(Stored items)
------------------------------------------------------------

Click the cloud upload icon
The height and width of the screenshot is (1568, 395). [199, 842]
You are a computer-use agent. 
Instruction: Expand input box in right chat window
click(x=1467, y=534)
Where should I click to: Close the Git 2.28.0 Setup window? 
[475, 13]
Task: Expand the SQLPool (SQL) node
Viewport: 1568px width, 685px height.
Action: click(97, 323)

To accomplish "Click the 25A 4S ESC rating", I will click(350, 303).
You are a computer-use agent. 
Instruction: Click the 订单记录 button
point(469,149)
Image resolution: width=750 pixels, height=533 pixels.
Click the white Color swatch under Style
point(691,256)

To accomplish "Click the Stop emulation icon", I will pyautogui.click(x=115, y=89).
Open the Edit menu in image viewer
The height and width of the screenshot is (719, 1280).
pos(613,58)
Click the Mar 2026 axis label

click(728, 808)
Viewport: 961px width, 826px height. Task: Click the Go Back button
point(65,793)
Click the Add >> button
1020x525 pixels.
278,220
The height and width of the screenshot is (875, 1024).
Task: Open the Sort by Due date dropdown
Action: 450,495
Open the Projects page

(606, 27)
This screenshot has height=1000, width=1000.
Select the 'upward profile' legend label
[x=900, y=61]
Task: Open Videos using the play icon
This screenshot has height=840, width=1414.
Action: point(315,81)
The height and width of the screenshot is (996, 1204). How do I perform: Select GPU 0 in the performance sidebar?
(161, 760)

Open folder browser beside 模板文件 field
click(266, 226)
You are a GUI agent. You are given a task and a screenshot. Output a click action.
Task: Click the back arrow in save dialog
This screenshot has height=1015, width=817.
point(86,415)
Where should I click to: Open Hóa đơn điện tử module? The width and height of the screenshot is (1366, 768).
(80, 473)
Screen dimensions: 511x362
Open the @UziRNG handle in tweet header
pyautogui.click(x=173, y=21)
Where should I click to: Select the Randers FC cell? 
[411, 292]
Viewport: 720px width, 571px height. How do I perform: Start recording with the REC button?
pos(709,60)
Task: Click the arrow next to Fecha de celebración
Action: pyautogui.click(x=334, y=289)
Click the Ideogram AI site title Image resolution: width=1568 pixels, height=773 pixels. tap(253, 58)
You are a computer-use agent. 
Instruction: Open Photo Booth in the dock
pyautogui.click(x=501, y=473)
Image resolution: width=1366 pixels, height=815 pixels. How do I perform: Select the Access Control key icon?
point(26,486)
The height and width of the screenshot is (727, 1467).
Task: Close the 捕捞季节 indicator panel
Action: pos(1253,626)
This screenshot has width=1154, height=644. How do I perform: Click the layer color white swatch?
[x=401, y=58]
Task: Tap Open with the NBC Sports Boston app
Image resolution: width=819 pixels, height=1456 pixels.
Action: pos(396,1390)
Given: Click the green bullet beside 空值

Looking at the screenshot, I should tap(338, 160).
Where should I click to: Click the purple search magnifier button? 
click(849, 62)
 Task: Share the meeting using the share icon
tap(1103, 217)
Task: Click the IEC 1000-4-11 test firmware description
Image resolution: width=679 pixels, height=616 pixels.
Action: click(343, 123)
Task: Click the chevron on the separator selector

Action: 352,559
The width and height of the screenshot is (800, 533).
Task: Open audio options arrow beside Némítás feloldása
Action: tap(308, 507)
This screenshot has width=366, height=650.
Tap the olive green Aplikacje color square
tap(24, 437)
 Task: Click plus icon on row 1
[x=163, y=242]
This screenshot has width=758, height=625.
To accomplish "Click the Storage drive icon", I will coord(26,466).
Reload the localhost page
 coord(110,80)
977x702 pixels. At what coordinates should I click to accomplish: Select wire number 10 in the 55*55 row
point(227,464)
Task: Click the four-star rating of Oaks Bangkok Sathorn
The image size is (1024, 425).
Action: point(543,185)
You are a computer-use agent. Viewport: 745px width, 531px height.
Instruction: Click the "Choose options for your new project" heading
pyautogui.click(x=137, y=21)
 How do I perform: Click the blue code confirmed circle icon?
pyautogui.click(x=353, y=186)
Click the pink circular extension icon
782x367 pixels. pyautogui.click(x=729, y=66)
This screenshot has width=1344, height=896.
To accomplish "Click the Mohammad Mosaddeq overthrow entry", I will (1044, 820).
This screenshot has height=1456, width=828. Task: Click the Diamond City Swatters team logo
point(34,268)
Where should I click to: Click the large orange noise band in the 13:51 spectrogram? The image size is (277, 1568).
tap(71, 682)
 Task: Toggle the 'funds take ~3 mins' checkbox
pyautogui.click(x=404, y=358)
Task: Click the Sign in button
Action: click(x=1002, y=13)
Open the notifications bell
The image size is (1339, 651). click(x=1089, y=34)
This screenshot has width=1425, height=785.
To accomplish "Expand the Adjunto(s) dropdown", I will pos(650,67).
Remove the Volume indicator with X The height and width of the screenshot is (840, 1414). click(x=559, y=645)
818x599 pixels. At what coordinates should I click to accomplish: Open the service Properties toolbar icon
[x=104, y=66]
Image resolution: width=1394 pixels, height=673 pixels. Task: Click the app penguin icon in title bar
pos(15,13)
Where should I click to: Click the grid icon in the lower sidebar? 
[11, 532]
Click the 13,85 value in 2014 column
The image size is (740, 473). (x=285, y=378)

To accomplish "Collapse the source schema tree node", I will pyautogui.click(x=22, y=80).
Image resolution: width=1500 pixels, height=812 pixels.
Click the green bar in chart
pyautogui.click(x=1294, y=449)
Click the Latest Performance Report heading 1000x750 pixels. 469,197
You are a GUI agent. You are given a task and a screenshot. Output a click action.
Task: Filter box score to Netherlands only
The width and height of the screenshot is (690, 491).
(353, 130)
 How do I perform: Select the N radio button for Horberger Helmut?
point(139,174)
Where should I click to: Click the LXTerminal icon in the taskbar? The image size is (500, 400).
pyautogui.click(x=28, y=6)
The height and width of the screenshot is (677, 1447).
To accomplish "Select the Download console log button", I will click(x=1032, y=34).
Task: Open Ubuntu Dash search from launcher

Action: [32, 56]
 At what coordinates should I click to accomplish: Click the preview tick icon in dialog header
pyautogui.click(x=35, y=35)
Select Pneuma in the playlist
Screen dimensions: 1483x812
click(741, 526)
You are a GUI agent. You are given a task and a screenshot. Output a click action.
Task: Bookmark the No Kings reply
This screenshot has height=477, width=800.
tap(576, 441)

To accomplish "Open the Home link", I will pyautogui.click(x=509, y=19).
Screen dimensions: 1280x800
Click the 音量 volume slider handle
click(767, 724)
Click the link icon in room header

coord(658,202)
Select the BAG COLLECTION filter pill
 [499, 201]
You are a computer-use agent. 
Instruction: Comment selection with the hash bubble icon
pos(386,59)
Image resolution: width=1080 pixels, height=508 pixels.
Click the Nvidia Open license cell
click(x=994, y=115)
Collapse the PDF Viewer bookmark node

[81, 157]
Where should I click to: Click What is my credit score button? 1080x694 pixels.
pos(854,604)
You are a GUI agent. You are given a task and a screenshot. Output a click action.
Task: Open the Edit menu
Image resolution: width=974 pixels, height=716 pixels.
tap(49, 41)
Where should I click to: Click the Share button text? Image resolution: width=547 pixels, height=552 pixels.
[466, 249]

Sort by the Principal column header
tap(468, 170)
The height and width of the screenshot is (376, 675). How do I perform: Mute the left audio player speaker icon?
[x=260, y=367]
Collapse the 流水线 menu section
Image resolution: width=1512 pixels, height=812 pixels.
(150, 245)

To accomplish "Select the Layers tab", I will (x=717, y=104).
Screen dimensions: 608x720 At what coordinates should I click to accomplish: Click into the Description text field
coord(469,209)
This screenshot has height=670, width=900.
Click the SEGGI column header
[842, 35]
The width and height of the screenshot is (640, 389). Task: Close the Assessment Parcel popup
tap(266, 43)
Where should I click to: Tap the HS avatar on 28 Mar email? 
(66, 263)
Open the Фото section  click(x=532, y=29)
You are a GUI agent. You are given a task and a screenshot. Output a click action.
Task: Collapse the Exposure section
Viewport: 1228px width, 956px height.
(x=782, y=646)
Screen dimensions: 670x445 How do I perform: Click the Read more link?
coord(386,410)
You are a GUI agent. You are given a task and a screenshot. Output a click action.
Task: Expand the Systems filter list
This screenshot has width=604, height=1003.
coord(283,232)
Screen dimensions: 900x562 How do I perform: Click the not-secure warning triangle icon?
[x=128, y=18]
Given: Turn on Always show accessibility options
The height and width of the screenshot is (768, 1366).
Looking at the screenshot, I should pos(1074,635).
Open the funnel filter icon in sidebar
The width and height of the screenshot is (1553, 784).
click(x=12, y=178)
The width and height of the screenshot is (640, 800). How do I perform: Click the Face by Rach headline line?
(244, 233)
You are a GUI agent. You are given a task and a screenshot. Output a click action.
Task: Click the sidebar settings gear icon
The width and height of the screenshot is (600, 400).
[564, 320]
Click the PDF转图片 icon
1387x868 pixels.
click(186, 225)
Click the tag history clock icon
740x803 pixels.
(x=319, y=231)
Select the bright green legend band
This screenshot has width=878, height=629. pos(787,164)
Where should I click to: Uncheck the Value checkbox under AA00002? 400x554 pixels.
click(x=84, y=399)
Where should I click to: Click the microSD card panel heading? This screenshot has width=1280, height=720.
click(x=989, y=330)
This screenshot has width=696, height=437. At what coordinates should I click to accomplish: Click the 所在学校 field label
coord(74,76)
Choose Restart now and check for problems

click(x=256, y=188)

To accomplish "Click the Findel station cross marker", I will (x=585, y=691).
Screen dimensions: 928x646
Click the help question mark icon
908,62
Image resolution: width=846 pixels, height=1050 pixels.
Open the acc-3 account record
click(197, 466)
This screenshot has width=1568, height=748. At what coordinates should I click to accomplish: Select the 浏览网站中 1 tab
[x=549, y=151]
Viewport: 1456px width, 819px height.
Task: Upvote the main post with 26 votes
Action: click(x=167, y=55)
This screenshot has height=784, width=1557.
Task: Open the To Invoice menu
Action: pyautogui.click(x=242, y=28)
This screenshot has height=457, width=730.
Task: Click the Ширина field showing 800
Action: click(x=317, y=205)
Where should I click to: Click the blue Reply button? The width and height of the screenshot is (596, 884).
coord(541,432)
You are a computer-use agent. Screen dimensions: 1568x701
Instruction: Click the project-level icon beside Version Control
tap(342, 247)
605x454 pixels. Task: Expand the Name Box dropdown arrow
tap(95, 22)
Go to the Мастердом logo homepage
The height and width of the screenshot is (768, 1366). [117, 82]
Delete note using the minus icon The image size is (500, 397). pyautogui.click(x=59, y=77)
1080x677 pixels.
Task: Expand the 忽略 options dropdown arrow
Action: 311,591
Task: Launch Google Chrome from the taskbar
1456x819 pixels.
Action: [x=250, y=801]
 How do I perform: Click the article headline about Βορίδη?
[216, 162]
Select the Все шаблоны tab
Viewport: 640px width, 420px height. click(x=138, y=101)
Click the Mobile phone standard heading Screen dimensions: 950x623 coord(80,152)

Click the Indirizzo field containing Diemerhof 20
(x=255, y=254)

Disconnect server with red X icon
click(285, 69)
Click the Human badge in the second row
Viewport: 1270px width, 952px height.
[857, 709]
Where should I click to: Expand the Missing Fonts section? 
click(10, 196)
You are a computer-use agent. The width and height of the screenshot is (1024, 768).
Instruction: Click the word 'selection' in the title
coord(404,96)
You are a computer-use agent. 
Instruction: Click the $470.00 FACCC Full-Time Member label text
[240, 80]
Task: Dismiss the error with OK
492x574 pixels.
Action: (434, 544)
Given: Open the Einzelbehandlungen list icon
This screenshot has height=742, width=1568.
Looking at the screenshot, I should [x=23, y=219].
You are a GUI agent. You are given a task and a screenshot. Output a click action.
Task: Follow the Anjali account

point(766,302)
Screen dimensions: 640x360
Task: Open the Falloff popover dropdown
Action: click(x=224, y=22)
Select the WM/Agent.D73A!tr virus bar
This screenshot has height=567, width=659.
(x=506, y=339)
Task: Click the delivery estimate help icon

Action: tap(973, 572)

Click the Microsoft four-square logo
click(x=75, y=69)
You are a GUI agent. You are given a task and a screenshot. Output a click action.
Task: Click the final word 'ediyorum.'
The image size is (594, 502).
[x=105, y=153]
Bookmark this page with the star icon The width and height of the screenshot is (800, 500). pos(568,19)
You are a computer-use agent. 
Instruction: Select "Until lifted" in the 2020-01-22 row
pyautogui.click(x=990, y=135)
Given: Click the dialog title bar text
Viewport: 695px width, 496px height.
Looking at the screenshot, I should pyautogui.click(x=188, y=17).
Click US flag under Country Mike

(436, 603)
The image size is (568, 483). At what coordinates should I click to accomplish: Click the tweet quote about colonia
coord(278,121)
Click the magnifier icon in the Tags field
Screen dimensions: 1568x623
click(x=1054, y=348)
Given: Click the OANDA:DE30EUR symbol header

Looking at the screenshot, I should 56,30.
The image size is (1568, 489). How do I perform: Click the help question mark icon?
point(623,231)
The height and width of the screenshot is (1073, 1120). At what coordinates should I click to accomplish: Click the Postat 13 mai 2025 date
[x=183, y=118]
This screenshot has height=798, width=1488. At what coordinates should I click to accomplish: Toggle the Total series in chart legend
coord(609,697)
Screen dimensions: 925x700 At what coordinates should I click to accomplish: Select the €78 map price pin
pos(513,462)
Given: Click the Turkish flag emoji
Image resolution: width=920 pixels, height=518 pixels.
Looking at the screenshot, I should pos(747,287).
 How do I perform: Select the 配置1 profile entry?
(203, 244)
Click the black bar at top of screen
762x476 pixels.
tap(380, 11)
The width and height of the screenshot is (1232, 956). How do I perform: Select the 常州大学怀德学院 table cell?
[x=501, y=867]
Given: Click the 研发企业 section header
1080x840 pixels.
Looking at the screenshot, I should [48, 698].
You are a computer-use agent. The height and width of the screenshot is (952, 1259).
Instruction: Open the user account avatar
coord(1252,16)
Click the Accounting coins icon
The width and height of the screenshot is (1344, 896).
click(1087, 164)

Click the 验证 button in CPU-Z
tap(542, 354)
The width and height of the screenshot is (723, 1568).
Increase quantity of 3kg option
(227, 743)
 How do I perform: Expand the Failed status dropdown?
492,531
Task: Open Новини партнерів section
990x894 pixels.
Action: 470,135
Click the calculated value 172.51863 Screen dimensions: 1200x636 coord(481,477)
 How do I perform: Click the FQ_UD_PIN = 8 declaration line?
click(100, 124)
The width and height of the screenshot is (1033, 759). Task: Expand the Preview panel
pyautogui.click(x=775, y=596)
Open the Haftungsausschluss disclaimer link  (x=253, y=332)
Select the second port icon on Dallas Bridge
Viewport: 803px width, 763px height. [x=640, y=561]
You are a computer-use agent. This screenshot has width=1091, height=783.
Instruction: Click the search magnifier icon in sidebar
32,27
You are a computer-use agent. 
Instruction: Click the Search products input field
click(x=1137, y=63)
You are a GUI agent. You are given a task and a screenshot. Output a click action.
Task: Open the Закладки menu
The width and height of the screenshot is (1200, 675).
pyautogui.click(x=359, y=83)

------------------------------------------------------------

■ **ASSIGNMENT**:
Your task is to copy each line of the data above that holds "rating".

■ **OUTPUT BELOW**:
To accomplish "Click the 25A 4S ESC rating", I will click(350, 303).
Task: Click the four-star rating of Oaks Bangkok Sathorn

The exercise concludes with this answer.